↓↓↓

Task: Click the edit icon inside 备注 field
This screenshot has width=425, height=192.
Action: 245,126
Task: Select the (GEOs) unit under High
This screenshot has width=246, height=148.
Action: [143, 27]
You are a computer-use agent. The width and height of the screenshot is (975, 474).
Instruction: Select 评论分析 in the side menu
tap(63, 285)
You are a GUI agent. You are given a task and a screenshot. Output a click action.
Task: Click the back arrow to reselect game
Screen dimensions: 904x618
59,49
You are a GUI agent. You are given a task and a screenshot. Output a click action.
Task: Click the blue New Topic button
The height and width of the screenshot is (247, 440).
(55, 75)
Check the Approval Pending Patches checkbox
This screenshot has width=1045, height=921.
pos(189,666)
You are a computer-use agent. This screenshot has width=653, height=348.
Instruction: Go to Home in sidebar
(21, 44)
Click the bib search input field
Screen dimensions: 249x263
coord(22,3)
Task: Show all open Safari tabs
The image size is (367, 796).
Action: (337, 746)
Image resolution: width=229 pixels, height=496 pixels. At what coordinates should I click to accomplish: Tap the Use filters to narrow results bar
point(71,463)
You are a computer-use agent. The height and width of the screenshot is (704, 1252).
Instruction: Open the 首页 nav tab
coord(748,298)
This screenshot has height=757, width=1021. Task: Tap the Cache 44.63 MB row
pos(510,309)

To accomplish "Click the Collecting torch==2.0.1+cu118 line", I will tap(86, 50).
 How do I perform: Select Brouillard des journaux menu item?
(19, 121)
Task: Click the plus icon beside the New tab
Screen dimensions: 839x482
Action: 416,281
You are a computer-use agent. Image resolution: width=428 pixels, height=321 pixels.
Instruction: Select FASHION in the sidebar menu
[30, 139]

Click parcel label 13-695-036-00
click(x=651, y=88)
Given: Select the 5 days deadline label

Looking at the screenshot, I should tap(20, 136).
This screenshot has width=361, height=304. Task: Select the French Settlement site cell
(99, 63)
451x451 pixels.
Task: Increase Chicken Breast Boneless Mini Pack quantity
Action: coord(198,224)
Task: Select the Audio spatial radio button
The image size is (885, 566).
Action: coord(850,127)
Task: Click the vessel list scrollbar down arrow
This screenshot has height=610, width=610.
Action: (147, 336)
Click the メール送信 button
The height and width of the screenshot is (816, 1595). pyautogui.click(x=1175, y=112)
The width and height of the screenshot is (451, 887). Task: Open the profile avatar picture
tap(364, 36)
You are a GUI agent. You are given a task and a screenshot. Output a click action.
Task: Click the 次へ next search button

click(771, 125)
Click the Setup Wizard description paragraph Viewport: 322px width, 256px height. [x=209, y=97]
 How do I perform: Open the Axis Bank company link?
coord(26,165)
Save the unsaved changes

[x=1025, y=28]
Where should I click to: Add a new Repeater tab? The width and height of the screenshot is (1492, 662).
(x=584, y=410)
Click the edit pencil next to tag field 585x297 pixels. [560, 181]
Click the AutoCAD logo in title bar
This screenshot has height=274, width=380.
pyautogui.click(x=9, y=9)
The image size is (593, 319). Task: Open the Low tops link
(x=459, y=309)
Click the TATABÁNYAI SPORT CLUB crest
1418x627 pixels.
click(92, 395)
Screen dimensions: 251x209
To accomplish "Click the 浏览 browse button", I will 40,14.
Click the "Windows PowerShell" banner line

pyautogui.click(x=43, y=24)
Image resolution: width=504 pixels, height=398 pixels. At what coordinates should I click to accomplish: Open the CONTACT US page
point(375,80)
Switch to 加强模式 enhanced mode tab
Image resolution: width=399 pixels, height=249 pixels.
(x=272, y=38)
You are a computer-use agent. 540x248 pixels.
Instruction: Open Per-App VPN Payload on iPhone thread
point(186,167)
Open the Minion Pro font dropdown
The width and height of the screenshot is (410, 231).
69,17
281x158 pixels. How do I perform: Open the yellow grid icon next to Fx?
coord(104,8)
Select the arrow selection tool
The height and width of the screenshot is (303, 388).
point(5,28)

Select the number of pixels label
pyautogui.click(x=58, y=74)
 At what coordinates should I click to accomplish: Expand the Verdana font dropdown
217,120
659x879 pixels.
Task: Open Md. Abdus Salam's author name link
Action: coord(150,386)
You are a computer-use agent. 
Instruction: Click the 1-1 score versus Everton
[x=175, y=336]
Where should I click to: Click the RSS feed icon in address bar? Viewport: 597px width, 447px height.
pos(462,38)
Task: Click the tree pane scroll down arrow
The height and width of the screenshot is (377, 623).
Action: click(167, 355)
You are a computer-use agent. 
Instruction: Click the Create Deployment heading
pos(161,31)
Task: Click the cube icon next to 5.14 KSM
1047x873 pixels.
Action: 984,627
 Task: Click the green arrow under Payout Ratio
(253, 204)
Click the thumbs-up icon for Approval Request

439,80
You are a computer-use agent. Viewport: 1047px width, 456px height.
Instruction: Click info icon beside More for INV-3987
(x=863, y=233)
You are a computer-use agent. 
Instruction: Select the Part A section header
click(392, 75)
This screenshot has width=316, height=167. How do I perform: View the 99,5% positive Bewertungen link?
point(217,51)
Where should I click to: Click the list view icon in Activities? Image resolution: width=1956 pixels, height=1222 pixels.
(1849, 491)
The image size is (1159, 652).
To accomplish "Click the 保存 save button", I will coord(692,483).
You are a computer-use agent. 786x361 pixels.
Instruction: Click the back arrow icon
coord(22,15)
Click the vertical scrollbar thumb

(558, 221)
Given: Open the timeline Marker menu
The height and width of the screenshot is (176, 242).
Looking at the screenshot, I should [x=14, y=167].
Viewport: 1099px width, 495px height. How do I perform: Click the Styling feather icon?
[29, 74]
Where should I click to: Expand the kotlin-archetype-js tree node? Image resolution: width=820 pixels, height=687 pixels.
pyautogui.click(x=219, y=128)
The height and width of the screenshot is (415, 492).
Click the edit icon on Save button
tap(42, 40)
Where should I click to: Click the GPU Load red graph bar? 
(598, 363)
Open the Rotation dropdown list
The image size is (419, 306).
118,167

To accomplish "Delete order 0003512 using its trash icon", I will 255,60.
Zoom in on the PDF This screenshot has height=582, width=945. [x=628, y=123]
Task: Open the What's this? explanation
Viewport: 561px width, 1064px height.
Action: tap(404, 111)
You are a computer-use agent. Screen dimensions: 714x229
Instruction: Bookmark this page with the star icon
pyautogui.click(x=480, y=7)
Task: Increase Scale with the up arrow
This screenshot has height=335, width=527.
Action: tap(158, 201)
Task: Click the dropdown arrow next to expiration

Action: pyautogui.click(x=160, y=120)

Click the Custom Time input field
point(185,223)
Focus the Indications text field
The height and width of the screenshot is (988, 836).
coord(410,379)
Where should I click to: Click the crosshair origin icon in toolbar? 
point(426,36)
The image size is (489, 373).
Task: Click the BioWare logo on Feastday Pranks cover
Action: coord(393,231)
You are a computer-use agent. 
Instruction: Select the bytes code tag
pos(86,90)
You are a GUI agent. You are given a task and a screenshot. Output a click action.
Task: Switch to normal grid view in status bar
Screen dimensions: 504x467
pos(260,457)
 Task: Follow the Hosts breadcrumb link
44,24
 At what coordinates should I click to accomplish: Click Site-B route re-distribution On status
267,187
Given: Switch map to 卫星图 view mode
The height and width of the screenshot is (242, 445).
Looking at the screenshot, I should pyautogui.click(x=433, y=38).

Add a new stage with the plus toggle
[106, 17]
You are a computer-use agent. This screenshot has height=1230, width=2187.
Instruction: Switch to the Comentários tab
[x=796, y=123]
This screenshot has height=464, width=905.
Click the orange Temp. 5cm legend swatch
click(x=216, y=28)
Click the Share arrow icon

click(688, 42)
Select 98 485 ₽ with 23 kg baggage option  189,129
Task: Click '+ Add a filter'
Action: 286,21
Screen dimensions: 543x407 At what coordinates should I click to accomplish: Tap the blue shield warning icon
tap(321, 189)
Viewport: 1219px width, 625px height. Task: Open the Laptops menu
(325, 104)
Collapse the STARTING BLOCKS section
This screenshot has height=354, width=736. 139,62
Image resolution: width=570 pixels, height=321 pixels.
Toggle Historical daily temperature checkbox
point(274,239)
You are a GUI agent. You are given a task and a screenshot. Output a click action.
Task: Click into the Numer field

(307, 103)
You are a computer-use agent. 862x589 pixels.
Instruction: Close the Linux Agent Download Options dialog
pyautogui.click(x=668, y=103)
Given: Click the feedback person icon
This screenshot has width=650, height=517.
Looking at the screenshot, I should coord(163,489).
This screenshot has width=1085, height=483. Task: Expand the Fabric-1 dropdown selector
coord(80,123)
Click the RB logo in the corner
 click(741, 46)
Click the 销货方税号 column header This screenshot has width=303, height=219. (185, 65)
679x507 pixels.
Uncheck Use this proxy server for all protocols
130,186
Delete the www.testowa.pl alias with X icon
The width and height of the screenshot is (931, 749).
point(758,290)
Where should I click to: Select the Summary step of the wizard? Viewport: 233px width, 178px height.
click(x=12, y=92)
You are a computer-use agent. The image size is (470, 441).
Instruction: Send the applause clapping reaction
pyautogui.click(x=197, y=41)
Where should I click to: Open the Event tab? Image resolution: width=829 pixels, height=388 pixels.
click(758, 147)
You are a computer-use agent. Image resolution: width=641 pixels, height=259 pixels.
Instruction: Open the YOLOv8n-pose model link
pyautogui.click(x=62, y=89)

↑↑↑

Task statement
Find the string "will" in the material above. Then copy each line that has it.

Solution to this problem
To accomplish "Click the Collecting torch==2.0.1+cu118 line", I will tap(86, 50).
To accomplish "Click the 浏览 browse button", I will 40,14.
To accomplish "Click the 保存 save button", I will coord(692,483).
To accomplish "Delete order 0003512 using its trash icon", I will 255,60.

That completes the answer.